____ DATA FOR THIS TASK

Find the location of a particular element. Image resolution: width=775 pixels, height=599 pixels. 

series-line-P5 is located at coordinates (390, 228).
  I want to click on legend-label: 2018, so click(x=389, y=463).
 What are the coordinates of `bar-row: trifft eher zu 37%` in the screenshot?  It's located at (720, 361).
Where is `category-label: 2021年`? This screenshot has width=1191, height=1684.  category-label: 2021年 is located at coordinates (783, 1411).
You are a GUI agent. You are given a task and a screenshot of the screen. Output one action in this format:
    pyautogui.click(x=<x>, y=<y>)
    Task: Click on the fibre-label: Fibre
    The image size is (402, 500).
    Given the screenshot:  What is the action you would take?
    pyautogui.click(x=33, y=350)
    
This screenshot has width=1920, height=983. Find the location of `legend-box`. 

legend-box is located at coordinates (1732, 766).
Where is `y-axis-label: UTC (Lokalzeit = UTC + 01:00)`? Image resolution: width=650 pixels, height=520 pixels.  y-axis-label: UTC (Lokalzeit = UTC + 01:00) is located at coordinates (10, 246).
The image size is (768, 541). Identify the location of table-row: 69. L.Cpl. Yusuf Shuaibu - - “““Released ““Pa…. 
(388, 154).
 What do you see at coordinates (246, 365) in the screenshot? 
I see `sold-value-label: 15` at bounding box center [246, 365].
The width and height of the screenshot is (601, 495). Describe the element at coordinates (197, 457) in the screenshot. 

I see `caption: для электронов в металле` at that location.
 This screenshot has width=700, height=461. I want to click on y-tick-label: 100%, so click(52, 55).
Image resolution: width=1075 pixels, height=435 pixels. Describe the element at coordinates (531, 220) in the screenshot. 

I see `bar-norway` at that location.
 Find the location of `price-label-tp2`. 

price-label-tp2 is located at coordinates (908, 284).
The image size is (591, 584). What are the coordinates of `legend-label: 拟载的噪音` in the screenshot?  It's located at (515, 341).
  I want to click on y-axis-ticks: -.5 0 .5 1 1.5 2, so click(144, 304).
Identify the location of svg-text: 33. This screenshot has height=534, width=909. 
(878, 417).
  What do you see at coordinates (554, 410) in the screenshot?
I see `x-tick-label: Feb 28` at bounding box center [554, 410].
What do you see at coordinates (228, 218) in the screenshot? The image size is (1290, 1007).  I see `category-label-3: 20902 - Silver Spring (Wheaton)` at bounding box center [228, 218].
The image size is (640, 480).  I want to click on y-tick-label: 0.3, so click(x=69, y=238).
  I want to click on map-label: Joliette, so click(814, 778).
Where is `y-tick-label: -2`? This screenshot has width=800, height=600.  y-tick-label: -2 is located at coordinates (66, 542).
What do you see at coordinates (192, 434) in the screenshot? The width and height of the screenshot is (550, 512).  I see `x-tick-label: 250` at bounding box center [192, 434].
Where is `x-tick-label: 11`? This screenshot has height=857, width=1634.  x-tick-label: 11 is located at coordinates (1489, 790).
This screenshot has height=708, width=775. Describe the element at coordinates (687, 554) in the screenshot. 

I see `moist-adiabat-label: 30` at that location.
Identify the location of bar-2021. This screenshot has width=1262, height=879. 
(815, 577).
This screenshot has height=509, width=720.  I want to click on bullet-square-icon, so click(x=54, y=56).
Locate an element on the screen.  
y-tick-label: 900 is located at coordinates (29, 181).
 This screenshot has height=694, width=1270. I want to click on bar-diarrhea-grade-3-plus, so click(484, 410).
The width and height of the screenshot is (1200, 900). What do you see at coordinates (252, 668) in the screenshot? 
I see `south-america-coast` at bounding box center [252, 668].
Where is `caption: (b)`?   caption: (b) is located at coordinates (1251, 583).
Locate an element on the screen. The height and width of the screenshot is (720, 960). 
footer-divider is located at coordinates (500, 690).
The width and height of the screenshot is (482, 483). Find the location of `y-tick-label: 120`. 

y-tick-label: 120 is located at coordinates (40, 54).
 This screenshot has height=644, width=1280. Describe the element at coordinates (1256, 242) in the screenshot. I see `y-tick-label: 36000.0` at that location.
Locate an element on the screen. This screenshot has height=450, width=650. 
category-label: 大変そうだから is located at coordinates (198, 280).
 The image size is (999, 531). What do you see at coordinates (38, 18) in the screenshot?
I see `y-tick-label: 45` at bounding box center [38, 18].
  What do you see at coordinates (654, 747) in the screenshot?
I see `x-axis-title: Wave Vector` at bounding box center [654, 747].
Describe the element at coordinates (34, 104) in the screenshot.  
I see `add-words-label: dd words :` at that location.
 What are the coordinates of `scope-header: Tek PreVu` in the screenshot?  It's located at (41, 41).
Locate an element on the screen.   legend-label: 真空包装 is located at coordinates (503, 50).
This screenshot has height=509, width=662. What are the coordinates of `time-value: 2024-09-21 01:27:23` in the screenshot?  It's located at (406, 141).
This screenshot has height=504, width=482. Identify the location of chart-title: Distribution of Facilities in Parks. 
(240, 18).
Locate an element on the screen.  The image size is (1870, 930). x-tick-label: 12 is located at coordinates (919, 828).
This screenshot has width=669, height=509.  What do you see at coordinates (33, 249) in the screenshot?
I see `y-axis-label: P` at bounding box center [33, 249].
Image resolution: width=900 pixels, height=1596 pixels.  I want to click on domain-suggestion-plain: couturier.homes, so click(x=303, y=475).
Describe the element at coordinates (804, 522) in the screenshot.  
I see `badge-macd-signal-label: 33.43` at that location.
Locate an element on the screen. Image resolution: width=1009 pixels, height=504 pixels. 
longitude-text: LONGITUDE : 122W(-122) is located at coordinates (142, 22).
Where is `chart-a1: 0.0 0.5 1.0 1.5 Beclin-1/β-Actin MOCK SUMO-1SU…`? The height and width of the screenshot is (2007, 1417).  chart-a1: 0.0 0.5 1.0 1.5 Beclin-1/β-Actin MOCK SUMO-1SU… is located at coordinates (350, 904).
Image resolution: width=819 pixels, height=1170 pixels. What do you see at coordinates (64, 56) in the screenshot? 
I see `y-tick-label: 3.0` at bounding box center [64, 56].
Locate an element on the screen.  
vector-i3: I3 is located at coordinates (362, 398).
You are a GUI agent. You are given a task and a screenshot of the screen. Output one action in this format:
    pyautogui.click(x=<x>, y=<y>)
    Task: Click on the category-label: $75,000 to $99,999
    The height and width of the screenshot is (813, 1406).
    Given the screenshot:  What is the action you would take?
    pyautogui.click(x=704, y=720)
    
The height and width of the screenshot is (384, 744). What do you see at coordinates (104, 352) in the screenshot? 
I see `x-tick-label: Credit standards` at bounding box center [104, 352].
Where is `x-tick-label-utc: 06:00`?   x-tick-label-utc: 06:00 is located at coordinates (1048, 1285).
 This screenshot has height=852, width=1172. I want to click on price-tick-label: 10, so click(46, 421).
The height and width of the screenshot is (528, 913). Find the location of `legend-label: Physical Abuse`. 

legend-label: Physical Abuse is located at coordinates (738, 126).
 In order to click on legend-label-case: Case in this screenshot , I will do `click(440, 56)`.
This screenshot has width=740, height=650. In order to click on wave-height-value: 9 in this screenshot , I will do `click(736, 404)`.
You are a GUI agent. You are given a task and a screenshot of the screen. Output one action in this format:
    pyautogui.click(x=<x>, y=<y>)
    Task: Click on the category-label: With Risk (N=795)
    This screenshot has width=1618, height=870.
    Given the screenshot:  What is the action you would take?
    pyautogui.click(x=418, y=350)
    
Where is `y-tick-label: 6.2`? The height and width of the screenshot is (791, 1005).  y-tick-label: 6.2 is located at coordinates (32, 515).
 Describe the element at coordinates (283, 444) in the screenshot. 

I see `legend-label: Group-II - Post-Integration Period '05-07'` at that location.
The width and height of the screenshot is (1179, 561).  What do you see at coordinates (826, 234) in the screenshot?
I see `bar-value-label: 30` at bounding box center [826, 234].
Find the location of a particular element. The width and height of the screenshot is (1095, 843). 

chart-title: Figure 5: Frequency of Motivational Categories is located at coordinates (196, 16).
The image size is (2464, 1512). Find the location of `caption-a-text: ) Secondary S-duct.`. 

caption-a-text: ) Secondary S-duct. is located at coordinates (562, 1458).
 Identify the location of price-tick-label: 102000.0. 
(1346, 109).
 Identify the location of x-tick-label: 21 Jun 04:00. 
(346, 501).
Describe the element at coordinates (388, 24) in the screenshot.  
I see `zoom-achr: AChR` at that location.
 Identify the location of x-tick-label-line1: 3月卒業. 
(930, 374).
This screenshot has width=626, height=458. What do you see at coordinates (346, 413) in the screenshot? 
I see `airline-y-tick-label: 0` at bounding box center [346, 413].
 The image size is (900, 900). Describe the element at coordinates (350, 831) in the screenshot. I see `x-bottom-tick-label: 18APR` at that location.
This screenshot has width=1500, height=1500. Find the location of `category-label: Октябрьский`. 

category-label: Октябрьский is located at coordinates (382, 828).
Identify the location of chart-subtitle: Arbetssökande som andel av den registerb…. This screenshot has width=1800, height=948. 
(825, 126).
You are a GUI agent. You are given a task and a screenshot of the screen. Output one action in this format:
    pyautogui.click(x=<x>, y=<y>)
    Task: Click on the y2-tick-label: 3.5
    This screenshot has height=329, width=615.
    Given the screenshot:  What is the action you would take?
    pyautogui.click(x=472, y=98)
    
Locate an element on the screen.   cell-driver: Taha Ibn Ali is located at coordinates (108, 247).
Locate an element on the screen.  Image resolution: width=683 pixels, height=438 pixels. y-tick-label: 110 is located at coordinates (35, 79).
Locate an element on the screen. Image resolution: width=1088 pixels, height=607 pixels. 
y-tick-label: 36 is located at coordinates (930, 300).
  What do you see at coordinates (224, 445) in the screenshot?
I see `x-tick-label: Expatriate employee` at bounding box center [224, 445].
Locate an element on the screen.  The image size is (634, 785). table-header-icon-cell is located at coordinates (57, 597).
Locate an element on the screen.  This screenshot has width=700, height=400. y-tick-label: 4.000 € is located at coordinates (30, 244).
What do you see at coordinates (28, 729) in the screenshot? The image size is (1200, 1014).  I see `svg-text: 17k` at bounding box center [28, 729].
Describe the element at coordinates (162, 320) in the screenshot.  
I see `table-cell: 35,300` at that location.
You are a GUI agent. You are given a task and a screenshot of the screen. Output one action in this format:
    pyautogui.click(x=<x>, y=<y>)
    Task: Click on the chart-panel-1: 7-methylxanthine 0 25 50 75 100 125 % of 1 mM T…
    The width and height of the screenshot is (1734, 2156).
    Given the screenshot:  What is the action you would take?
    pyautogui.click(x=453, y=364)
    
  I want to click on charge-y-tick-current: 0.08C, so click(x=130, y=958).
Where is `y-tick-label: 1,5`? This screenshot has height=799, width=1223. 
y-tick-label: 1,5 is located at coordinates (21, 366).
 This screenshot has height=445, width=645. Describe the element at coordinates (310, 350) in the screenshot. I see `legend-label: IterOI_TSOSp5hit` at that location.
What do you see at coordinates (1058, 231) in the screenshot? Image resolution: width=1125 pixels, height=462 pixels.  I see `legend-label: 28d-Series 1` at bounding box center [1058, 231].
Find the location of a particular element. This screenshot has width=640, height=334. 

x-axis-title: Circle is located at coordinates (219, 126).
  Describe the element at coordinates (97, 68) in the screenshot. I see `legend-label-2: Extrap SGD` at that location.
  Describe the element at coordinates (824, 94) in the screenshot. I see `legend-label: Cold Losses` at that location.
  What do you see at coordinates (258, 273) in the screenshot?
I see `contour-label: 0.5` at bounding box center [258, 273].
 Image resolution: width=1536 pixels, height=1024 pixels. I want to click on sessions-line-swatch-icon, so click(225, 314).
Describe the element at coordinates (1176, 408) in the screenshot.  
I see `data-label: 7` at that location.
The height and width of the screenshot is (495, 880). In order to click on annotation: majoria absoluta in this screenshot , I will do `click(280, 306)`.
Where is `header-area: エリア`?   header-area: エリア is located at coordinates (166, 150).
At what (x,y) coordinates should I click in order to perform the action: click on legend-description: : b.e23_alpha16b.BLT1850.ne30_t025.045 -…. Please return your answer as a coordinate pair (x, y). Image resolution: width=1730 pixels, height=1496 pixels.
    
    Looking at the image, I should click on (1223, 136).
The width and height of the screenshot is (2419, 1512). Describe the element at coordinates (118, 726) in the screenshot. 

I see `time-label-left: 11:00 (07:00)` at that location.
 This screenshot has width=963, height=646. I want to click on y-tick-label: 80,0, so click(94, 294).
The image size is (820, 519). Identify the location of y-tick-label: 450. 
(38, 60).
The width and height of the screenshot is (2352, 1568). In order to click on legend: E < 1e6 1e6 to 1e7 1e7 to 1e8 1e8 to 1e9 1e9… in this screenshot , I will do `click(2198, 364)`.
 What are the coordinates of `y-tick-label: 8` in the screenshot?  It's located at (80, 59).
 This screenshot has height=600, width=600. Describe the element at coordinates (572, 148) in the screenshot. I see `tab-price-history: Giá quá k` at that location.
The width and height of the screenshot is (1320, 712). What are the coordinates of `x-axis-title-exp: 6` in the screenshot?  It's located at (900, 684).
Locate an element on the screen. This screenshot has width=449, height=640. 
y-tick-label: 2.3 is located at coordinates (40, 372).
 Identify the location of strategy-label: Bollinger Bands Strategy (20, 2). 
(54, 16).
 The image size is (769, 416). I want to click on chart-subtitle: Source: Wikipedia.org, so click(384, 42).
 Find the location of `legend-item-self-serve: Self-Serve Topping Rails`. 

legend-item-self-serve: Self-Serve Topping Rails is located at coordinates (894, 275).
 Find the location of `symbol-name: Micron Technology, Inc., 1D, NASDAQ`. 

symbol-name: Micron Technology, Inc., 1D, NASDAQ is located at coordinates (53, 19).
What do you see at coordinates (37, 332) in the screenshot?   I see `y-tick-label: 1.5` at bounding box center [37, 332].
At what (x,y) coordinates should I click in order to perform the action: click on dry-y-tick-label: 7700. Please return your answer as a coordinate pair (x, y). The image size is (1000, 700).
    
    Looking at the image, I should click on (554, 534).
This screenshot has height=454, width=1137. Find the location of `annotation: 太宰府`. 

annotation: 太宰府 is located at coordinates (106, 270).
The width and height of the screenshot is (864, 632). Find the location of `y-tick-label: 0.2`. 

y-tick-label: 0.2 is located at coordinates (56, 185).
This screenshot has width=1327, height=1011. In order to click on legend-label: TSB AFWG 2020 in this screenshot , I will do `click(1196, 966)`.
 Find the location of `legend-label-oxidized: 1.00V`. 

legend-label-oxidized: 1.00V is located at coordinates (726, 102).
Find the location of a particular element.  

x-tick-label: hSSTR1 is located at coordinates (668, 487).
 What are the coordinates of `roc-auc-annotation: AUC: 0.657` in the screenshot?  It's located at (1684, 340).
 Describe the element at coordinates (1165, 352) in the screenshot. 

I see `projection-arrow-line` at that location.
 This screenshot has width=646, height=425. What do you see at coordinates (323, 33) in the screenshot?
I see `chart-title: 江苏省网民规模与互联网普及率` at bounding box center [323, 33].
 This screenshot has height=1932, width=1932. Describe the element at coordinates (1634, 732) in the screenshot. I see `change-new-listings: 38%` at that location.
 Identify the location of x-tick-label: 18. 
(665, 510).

________

:: WHAT YOU WILL DO ::
Could you copy out the entries exactly, starting with the line containing "The image size is (768, 541)." and continuing through the line containing "What do you see at coordinates (228, 218)"?

:: SOLUTION TO THIS TASK ::
The image size is (768, 541). Identify the location of table-row: 69. L.Cpl. Yusuf Shuaibu - - “““Released ““Pa…. 
(388, 154).
 What do you see at coordinates (246, 365) in the screenshot? 
I see `sold-value-label: 15` at bounding box center [246, 365].
The width and height of the screenshot is (601, 495). Describe the element at coordinates (197, 457) in the screenshot. 

I see `caption: для электронов в металле` at that location.
 This screenshot has width=700, height=461. I want to click on y-tick-label: 100%, so click(52, 55).
Image resolution: width=1075 pixels, height=435 pixels. Describe the element at coordinates (531, 220) in the screenshot. 

I see `bar-norway` at that location.
 Find the location of `price-label-tp2`. 

price-label-tp2 is located at coordinates (908, 284).
The image size is (591, 584). What are the coordinates of `legend-label: 拟载的噪音` in the screenshot?  It's located at (515, 341).
  I want to click on y-axis-ticks: -.5 0 .5 1 1.5 2, so click(144, 304).
Identify the location of svg-text: 33. This screenshot has height=534, width=909. 
(878, 417).
  What do you see at coordinates (554, 410) in the screenshot?
I see `x-tick-label: Feb 28` at bounding box center [554, 410].
What do you see at coordinates (228, 218) in the screenshot? The image size is (1290, 1007).  I see `category-label-3: 20902 - Silver Spring (Wheaton)` at bounding box center [228, 218].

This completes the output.